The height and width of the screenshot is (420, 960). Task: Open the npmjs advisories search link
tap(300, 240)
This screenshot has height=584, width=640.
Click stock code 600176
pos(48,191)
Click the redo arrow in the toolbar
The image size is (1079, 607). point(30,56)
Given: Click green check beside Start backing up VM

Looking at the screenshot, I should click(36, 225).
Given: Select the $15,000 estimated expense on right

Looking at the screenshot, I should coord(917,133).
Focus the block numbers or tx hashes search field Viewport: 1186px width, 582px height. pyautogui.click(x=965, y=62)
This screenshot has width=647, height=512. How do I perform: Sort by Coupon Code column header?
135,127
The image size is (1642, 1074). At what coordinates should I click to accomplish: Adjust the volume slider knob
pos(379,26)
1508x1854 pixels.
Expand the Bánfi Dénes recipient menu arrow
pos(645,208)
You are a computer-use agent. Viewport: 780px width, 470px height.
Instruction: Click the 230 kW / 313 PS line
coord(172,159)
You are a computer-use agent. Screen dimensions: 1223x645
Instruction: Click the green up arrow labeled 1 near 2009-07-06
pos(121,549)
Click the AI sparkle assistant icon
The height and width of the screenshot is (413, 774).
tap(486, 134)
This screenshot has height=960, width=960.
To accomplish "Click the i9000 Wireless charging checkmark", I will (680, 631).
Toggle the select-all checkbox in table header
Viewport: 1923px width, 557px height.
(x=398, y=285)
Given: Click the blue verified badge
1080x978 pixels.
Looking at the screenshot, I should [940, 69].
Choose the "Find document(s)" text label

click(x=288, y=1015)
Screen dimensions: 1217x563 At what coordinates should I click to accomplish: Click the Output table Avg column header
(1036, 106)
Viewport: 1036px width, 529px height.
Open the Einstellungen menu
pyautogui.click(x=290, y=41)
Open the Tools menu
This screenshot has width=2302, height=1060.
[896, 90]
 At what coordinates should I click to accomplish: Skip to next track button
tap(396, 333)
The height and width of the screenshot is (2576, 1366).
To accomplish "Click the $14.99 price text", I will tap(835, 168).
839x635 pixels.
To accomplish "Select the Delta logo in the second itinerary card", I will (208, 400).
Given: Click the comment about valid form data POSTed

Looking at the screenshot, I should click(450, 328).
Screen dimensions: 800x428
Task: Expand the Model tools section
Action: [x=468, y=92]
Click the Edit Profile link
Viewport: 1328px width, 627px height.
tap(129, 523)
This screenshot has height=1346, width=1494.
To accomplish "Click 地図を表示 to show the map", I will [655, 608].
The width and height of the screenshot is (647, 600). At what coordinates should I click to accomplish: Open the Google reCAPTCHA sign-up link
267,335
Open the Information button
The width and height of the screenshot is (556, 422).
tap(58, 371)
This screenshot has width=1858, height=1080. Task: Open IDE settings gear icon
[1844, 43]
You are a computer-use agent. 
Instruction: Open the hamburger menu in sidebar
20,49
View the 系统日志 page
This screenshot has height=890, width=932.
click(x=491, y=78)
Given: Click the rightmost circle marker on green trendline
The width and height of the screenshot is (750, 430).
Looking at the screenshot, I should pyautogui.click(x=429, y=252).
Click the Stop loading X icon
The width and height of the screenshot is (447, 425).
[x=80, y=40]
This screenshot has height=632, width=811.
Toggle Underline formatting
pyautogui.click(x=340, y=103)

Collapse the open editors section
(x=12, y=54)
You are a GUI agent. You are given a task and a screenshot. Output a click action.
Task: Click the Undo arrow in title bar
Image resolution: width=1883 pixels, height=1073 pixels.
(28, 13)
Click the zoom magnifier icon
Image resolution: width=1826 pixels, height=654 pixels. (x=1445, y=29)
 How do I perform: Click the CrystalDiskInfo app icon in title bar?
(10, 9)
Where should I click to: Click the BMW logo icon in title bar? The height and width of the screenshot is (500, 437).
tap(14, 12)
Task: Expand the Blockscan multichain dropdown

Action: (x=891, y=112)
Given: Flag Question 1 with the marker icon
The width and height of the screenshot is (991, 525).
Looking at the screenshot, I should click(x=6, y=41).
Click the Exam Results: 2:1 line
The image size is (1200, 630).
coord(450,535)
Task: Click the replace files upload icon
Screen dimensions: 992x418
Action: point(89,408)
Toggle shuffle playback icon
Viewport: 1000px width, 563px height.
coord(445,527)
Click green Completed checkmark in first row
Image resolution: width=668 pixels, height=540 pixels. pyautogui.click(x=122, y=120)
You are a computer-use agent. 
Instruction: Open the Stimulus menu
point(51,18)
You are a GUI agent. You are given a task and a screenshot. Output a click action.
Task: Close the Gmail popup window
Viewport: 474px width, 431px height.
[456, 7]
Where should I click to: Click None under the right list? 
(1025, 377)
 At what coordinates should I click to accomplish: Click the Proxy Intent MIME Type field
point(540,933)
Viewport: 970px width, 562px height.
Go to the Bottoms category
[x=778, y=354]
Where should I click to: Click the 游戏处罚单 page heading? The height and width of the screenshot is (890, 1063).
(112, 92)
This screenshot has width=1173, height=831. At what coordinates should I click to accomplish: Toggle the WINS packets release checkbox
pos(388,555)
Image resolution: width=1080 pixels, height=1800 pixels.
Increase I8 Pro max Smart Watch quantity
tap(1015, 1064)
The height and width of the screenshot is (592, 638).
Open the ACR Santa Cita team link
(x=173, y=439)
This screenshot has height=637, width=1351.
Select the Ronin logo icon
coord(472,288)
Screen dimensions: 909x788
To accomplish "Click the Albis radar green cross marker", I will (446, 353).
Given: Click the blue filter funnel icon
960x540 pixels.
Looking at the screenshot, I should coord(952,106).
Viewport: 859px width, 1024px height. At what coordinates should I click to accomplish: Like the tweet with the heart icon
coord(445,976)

....

The records above must be retyped in full, exactly.

The height and width of the screenshot is (420, 960). Task: Open the npmjs advisories search link
tap(300, 240)
This screenshot has height=584, width=640.
Click stock code 600176
pos(48,191)
Click the redo arrow in the toolbar
The image size is (1079, 607). point(30,56)
Given: Click green check beside Start backing up VM

Looking at the screenshot, I should click(36, 225).
Given: Select the $15,000 estimated expense on right

Looking at the screenshot, I should coord(917,133).
Focus the block numbers or tx hashes search field Viewport: 1186px width, 582px height. pyautogui.click(x=965, y=62)
This screenshot has width=647, height=512. How do I perform: Sort by Coupon Code column header?
135,127
The image size is (1642, 1074). At what coordinates should I click to accomplish: Adjust the volume slider knob
pos(379,26)
1508x1854 pixels.
Expand the Bánfi Dénes recipient menu arrow
pos(645,208)
You are a computer-use agent. Viewport: 780px width, 470px height.
Instruction: Click the 230 kW / 313 PS line
coord(172,159)
You are a computer-use agent. Screen dimensions: 1223x645
Instruction: Click the green up arrow labeled 1 near 2009-07-06
pos(121,549)
Click the AI sparkle assistant icon
The height and width of the screenshot is (413, 774).
tap(486, 134)
This screenshot has height=960, width=960.
To accomplish "Click the i9000 Wireless charging checkmark", I will (680, 631).
Toggle the select-all checkbox in table header
Viewport: 1923px width, 557px height.
(x=398, y=285)
Given: Click the blue verified badge
1080x978 pixels.
Looking at the screenshot, I should [940, 69].
Choose the "Find document(s)" text label

click(x=288, y=1015)
Screen dimensions: 1217x563 At what coordinates should I click to accomplish: Click the Output table Avg column header
(1036, 106)
Viewport: 1036px width, 529px height.
Open the Einstellungen menu
pyautogui.click(x=290, y=41)
Open the Tools menu
This screenshot has width=2302, height=1060.
[896, 90]
 At what coordinates should I click to accomplish: Skip to next track button
tap(396, 333)
The height and width of the screenshot is (2576, 1366).
To accomplish "Click the $14.99 price text", I will tap(835, 168).
839x635 pixels.
To accomplish "Select the Delta logo in the second itinerary card", I will (208, 400).
Given: Click the comment about valid form data POSTed

Looking at the screenshot, I should click(450, 328).
Screen dimensions: 800x428
Task: Expand the Model tools section
Action: [x=468, y=92]
Click the Edit Profile link
Viewport: 1328px width, 627px height.
tap(129, 523)
This screenshot has height=1346, width=1494.
To accomplish "Click 地図を表示 to show the map", I will [655, 608].
The width and height of the screenshot is (647, 600). At what coordinates should I click to accomplish: Open the Google reCAPTCHA sign-up link
267,335
Open the Information button
The width and height of the screenshot is (556, 422).
tap(58, 371)
This screenshot has width=1858, height=1080. Task: Open IDE settings gear icon
[1844, 43]
You are a computer-use agent. 
Instruction: Open the hamburger menu in sidebar
20,49
View the 系统日志 page
This screenshot has height=890, width=932.
click(x=491, y=78)
Given: Click the rightmost circle marker on green trendline
The width and height of the screenshot is (750, 430).
Looking at the screenshot, I should pyautogui.click(x=429, y=252).
Click the Stop loading X icon
The width and height of the screenshot is (447, 425).
[x=80, y=40]
This screenshot has height=632, width=811.
Toggle Underline formatting
pyautogui.click(x=340, y=103)

Collapse the open editors section
(x=12, y=54)
You are a GUI agent. You are given a task and a screenshot. Output a click action.
Task: Click the Undo arrow in title bar
Image resolution: width=1883 pixels, height=1073 pixels.
(28, 13)
Click the zoom magnifier icon
Image resolution: width=1826 pixels, height=654 pixels. (x=1445, y=29)
 How do I perform: Click the CrystalDiskInfo app icon in title bar?
(10, 9)
Where should I click to: Click the BMW logo icon in title bar? The height and width of the screenshot is (500, 437).
tap(14, 12)
Task: Expand the Blockscan multichain dropdown

Action: (x=891, y=112)
Given: Flag Question 1 with the marker icon
The width and height of the screenshot is (991, 525).
Looking at the screenshot, I should click(x=6, y=41).
Click the Exam Results: 2:1 line
The image size is (1200, 630).
coord(450,535)
Task: Click the replace files upload icon
Screen dimensions: 992x418
Action: point(89,408)
Toggle shuffle playback icon
Viewport: 1000px width, 563px height.
coord(445,527)
Click green Completed checkmark in first row
Image resolution: width=668 pixels, height=540 pixels. pyautogui.click(x=122, y=120)
You are a computer-use agent. 
Instruction: Open the Stimulus menu
point(51,18)
You are a GUI agent. You are given a task and a screenshot. Output a click action.
Task: Close the Gmail popup window
Viewport: 474px width, 431px height.
[456, 7]
Where should I click to: Click None under the right list? 
(1025, 377)
 At what coordinates should I click to accomplish: Click the Proxy Intent MIME Type field
point(540,933)
Viewport: 970px width, 562px height.
Go to the Bottoms category
[x=778, y=354]
Where should I click to: Click the 游戏处罚单 page heading? The height and width of the screenshot is (890, 1063).
(112, 92)
This screenshot has width=1173, height=831. At what coordinates should I click to accomplish: Toggle the WINS packets release checkbox
pos(388,555)
Image resolution: width=1080 pixels, height=1800 pixels.
Increase I8 Pro max Smart Watch quantity
tap(1015, 1064)
The height and width of the screenshot is (592, 638).
Open the ACR Santa Cita team link
(x=173, y=439)
This screenshot has height=637, width=1351.
Select the Ronin logo icon
coord(472,288)
Screen dimensions: 909x788
To accomplish "Click the Albis radar green cross marker", I will (446, 353).
Given: Click the blue filter funnel icon
960x540 pixels.
Looking at the screenshot, I should coord(952,106).
Viewport: 859px width, 1024px height. At what coordinates should I click to accomplish: Like the tweet with the heart icon
coord(445,976)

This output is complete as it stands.